▶ What you will do
Search the entries below for "computer", and copy each line where it appears.

Collected data
########
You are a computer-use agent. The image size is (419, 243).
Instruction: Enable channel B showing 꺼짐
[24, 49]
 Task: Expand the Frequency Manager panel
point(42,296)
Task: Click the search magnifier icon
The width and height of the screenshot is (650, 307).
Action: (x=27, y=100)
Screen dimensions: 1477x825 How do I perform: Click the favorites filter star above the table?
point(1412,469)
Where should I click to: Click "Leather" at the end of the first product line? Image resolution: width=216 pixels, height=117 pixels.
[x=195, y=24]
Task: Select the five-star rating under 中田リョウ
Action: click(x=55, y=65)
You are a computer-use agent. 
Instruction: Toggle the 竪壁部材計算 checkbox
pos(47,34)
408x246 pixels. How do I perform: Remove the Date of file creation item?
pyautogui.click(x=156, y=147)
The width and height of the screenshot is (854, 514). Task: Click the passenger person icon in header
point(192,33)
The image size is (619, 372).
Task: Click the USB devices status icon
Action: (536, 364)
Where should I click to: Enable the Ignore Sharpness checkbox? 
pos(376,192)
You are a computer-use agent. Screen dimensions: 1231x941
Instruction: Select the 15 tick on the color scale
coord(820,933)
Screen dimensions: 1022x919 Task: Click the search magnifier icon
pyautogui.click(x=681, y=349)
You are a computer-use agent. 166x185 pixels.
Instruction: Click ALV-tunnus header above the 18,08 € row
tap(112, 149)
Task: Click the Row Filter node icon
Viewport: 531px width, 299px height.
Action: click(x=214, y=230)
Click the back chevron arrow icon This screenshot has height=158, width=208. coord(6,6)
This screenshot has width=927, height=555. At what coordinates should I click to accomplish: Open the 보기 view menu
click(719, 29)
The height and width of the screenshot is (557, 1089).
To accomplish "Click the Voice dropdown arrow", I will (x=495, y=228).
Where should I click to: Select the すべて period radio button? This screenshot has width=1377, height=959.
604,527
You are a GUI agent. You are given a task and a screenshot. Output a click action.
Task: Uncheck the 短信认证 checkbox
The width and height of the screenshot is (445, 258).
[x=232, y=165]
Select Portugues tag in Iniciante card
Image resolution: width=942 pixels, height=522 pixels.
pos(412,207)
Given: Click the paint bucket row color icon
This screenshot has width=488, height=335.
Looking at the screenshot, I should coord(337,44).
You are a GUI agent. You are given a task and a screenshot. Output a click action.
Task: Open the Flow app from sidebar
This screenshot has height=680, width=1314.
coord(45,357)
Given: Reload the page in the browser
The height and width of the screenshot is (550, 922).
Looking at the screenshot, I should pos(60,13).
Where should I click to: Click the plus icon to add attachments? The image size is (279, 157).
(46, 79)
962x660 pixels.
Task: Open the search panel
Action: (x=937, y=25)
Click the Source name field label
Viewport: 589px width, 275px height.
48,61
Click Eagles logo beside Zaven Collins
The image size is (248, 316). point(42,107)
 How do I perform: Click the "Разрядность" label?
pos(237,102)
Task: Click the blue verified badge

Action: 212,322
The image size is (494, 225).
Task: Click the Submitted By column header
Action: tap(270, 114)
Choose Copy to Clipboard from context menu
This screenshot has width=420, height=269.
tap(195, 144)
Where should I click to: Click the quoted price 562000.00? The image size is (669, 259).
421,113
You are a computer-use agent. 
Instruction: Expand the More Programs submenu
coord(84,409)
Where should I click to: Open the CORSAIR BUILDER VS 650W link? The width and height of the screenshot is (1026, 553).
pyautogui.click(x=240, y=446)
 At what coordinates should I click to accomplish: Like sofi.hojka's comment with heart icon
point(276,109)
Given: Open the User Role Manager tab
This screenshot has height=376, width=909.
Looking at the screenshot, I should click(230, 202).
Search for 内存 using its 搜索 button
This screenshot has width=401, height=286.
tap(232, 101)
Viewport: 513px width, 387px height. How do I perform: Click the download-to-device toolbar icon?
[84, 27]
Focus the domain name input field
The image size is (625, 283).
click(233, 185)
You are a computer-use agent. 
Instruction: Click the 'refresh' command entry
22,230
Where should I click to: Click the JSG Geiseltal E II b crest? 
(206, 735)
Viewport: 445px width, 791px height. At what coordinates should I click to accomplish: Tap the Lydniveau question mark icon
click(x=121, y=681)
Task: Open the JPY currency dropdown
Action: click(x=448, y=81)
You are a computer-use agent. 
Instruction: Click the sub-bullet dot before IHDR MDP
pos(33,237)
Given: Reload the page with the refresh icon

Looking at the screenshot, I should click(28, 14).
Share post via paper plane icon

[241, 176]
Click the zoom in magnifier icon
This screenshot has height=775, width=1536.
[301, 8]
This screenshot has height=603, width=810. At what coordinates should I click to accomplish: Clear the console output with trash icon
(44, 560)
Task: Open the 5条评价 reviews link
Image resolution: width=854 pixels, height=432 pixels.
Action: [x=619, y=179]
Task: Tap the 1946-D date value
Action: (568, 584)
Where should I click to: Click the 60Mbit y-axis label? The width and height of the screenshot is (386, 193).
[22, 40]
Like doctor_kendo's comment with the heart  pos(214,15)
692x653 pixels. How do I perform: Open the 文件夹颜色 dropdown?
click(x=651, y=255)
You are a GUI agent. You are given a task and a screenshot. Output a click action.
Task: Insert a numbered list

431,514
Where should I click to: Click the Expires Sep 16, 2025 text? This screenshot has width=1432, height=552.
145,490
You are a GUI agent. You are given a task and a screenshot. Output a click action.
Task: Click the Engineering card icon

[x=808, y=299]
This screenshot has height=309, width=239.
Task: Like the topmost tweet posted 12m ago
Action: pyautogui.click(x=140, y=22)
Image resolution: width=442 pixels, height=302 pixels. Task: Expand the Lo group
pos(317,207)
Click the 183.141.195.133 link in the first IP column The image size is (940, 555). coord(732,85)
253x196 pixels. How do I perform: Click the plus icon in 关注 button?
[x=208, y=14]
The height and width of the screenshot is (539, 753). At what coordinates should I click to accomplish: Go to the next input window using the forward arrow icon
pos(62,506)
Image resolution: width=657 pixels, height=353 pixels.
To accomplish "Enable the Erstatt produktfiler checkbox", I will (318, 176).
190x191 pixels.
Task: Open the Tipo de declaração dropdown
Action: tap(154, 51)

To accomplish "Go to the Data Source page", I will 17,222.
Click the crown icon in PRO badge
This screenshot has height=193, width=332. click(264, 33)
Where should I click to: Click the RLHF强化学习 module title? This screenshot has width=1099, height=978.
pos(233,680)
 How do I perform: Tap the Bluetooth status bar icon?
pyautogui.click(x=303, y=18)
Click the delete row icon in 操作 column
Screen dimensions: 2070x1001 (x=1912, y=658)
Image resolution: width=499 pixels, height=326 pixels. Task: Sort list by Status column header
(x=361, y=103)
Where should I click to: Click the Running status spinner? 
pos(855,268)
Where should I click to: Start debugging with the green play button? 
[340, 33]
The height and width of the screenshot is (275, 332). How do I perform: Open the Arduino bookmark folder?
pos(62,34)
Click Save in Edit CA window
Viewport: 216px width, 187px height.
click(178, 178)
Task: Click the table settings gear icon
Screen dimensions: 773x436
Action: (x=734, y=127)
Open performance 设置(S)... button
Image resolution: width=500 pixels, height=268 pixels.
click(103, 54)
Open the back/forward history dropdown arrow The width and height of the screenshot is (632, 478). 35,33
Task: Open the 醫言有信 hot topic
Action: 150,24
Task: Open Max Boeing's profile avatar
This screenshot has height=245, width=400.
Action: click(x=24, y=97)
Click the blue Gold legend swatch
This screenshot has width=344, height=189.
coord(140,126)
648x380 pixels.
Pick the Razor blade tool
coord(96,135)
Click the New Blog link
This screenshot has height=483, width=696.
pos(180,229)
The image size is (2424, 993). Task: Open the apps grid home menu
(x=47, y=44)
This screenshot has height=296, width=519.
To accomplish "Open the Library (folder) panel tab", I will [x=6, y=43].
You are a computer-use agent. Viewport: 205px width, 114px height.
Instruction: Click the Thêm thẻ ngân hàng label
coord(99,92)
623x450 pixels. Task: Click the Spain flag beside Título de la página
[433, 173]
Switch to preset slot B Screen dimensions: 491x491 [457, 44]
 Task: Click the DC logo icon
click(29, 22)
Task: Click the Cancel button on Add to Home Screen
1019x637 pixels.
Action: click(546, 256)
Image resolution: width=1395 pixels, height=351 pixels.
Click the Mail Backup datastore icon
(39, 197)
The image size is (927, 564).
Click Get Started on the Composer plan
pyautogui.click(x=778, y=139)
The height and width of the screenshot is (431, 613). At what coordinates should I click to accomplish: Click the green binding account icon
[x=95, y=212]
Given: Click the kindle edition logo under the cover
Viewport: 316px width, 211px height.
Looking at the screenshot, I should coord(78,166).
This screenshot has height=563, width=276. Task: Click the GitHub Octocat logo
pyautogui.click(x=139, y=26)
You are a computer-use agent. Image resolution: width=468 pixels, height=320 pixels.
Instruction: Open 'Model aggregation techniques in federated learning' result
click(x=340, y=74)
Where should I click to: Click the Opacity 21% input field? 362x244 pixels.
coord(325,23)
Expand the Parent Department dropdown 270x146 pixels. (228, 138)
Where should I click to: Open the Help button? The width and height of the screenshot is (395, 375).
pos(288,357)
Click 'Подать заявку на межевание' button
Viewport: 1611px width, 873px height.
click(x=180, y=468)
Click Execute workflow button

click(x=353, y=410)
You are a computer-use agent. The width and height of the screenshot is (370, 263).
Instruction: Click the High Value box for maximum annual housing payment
########
▶ Result of the exercise
You are a computer-use agent. The image size is (419, 243).
You are a computer-use agent. 
You are a computer-use agent. Screen dimensions: 1231x941
You are a computer-use agent. 166x185 pixels.
You are a computer-use agent. 
You are a computer-use agent. 
You are a computer-use agent. 
You are a computer-use agent. Viewport: 205px width, 114px height.
You are a computer-use agent. Image resolution: width=468 pixels, height=320 pixels.
You are a computer-use agent. The width and height of the screenshot is (370, 263).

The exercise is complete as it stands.